We can avoid the inheritance of disjoint categories including some blockage points in the hyponymy hierarchy paths. In this way, a consistent annotation of the nominal part of WorNet is obtained.
WordNet to TO Annotation Tools
We have developed a set of tools for checking the consistency of the annotation and also obtaining its expansion. For proving consistency, we check that there is no incompatiblity in the annotation of the nominal part of WordNet 1.6 to TO when using the blockage points. The expansion of the annotation can be obtained when the annotation is consistent. These tools have been implemented in Prolog and are available in the following links: [tar.gz] [zip]

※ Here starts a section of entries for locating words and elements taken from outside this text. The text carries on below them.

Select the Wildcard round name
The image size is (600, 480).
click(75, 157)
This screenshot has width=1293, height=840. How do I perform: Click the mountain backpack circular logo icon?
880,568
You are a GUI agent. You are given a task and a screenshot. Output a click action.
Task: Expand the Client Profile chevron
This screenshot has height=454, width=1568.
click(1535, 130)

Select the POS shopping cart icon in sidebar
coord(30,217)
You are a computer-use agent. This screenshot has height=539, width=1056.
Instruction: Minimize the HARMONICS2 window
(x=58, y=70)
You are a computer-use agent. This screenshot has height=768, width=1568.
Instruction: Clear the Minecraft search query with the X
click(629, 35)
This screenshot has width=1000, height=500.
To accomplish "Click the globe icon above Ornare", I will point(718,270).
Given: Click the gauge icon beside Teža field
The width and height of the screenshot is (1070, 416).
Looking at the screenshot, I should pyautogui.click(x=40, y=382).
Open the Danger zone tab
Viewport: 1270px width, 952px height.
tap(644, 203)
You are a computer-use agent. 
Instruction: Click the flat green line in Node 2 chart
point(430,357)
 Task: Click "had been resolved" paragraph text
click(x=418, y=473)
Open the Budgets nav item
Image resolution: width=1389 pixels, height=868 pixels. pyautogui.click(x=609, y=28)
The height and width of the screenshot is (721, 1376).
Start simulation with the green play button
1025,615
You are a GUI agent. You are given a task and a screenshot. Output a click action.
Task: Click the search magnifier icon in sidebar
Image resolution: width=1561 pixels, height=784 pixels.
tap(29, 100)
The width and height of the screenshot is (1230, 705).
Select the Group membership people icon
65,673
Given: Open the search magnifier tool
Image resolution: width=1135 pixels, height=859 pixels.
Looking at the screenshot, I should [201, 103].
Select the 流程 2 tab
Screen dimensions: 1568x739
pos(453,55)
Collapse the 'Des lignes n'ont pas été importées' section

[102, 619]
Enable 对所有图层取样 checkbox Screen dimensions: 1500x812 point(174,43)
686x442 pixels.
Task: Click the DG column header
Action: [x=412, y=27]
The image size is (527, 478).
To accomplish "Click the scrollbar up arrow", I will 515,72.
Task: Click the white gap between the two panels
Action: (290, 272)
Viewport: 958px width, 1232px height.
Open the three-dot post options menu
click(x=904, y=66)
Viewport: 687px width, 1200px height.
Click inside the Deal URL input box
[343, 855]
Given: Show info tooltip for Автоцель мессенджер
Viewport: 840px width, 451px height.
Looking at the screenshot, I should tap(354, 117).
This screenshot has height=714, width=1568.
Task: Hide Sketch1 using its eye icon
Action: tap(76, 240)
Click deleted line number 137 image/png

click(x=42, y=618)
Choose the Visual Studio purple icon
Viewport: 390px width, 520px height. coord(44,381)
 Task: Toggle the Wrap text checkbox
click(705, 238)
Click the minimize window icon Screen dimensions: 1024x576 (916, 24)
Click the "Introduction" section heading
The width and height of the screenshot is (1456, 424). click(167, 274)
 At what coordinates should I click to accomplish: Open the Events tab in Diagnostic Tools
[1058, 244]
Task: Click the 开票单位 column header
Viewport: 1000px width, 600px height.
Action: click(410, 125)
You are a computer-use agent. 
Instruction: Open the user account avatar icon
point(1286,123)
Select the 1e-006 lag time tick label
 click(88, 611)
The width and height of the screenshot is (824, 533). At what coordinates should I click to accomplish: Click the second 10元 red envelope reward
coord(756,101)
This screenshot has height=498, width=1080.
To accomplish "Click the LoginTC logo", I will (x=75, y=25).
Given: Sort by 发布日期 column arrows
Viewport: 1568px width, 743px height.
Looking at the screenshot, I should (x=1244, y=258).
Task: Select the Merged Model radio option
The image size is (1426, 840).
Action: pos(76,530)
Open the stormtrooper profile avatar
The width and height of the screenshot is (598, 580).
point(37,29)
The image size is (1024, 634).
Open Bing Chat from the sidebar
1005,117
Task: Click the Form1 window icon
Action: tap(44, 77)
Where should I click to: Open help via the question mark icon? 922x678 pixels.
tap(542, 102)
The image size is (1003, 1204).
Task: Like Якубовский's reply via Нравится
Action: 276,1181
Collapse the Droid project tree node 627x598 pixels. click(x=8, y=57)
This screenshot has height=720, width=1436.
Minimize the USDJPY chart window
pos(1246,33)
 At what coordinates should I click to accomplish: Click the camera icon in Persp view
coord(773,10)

We have gotten some interesting numeric conclusions from the TO annotation and the addition of the blockage points. For instance, every blockage point subsumes an average of 120.16 synsets; there are 28,123 synsets that have at least one blockage point in their hypernymy line.
This package is distributed under Attribution 3.0 Unported (CC BY 3.0) license. You can find it at http://creativecommons.org/licenses/by/3.0.
Álvez J., Atserias J., Carrera J., Climent S., Oliver A., Rigau G. Consistent Annotation of EuroWordNet with the Top Concept Ontology. Proceedings of the 4th Global WordNet Conference (GWC'08), Szeged, Hungary. January, 2008.
Álvez J., Atserias J., Carrera J., Climent S., Laparra E., Oliver A., Rigau G. Complete and Consistent Annotation of WordNet using the Top Concept Ontology. Proceedings of the 6th Language Resources and Evaluation Conference (LREC'08), Marrakech, Morocco. 2008.
Alonge A., Bertagna F., Bloksma L., Climent S., Peters W., Rodríguez H., Roventini A. and Vossen P. (1998) The Top-Down Strategy for Building EuroWordNet: Vocabulary Coverage, Base Concepts and Top Ontology. In Piek Vossen (ed.) EuroWordNet: A Multilingual Database with Lexical Semantic Networks. Kluwer Academic Publishers, Dordrecht.
Vossen P., (Ed.) (1998). EuroWordNet: A Multilingual Database with Lexical Semantic Networks. Kluwer Academic Publishers.